Tuesday, May 18, 2010

Federal high tech security boondoggles

In an article by Ken Dilanian, swamppolitics.com - the Washingtom Bureau of the Chicago Tribune - reports that a number of high tech security programs initiated by the Bush administration have flopped. The biggest reason for the failure? Failure to properly test the technologies before implementation. A weakness shared by the current technical bandaid, full body scanners.

Technology is an important tool in the war against terror. But according to Brian Jenkins of the Rand Corp the Department of Homeland Security is overly reliant on technology.

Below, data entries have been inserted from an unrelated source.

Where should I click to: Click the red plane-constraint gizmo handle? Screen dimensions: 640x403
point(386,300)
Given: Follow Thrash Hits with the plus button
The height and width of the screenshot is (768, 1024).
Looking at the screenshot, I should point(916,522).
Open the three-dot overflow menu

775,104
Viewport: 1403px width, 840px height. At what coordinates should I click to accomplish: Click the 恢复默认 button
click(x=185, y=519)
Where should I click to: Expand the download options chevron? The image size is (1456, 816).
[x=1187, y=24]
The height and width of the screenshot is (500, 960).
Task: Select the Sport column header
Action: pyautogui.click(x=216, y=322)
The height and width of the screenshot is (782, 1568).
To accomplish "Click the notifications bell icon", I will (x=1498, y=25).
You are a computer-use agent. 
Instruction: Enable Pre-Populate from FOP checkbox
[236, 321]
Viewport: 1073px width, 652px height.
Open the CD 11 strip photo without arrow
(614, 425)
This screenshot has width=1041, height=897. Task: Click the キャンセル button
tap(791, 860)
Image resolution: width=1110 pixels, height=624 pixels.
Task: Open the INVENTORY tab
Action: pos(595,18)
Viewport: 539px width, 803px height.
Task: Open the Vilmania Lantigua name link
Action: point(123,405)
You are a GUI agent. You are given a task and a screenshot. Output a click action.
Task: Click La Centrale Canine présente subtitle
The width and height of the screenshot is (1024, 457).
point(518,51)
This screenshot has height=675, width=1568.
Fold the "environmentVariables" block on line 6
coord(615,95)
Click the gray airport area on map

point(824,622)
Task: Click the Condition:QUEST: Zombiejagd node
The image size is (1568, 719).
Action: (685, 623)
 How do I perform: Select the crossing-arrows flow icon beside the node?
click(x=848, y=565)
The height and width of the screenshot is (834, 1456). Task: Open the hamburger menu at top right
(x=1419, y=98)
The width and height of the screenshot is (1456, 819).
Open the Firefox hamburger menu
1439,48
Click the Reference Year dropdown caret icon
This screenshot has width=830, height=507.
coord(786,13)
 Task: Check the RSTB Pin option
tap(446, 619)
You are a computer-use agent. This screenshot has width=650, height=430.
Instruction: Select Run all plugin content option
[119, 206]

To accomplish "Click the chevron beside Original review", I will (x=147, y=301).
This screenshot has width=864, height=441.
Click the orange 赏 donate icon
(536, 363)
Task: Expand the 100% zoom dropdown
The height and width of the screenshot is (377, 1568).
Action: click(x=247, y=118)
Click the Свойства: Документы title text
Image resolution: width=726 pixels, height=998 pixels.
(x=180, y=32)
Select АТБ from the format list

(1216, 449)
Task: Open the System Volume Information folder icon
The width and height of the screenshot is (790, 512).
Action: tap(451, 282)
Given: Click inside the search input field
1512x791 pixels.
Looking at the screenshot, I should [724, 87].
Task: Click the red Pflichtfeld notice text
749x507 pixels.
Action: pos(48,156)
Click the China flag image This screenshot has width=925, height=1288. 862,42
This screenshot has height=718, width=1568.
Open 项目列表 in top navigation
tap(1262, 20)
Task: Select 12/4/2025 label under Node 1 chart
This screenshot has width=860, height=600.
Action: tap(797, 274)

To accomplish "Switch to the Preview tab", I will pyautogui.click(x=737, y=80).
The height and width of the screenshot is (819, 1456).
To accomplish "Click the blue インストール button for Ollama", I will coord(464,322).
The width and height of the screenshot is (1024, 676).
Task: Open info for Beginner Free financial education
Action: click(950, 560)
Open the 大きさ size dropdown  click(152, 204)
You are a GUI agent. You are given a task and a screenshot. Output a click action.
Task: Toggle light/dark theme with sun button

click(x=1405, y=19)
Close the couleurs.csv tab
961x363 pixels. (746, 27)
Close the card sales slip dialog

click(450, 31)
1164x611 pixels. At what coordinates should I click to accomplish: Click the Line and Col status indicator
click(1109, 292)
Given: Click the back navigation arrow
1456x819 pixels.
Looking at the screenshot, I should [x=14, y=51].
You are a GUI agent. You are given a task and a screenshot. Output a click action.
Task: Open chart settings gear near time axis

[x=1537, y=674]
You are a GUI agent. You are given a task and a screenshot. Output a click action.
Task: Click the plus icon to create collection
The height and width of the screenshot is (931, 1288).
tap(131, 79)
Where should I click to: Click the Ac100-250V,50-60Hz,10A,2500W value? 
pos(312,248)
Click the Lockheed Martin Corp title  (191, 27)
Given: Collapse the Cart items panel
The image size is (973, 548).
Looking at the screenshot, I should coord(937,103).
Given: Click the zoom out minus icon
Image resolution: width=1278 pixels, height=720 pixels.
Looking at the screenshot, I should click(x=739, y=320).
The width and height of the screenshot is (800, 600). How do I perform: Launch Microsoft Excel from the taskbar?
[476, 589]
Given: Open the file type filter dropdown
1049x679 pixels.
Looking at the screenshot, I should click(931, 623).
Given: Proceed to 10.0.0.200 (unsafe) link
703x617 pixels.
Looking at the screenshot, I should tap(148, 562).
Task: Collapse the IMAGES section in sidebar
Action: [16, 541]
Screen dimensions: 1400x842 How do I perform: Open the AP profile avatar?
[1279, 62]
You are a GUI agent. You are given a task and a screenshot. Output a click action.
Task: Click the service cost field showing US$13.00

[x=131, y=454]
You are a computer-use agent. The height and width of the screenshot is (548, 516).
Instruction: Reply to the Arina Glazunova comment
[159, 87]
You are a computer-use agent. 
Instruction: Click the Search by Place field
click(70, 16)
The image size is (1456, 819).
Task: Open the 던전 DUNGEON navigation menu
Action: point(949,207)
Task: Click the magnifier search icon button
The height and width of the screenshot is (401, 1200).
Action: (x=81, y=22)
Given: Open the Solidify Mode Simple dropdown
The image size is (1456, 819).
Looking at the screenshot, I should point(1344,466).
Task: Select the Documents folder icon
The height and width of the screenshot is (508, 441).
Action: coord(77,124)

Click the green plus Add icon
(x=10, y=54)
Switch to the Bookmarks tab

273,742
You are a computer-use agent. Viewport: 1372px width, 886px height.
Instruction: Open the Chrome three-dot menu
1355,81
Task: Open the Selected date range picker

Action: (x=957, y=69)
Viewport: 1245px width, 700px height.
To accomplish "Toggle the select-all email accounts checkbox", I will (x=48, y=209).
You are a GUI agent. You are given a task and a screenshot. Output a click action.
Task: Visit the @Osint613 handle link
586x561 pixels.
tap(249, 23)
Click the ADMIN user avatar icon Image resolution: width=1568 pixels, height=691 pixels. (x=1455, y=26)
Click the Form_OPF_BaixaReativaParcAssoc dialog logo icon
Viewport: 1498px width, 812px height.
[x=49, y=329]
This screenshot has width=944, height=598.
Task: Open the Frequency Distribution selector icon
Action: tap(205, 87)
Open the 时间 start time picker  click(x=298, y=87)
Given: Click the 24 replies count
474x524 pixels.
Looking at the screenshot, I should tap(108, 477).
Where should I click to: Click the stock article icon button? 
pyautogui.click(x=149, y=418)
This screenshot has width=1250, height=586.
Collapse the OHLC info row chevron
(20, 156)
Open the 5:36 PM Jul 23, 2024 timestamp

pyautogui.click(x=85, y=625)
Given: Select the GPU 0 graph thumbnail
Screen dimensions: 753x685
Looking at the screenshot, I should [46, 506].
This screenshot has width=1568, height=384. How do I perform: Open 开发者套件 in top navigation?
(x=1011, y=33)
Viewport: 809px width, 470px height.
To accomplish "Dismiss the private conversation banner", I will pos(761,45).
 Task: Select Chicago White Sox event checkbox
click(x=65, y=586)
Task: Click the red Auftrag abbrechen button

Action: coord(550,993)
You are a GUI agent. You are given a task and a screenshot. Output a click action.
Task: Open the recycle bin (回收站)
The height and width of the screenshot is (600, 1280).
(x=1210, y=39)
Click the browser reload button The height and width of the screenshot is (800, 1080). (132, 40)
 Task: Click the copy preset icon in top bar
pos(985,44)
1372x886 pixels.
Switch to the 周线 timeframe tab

There is no silver bullet, but new technologies are treated as the final solutions to our national security problems.

From the "virtual fence" aka Project 28, on our southern border to the Real ID Act that Homeland Security Secretary Janet Napolitano has called for Congress to repeal, U.S. high tech anti-terrorism initiatives aren't working as advertised.

In fact, recently the majority, if not all, of the terrorist that have been caught before attempting terrorist acts have, to the best of our knowledge, not been caught through new, high tech gadgetry but through old fashioned investigation and surviellance techniques. Techniques that employ technology, but as a tool, rather than as the lynchpin of the procedure. Maybe it's time we started focusing on the things we know work, and take the time to do proper testing of new technologies before entrusting the lives of our citizens and the security of our nation to them.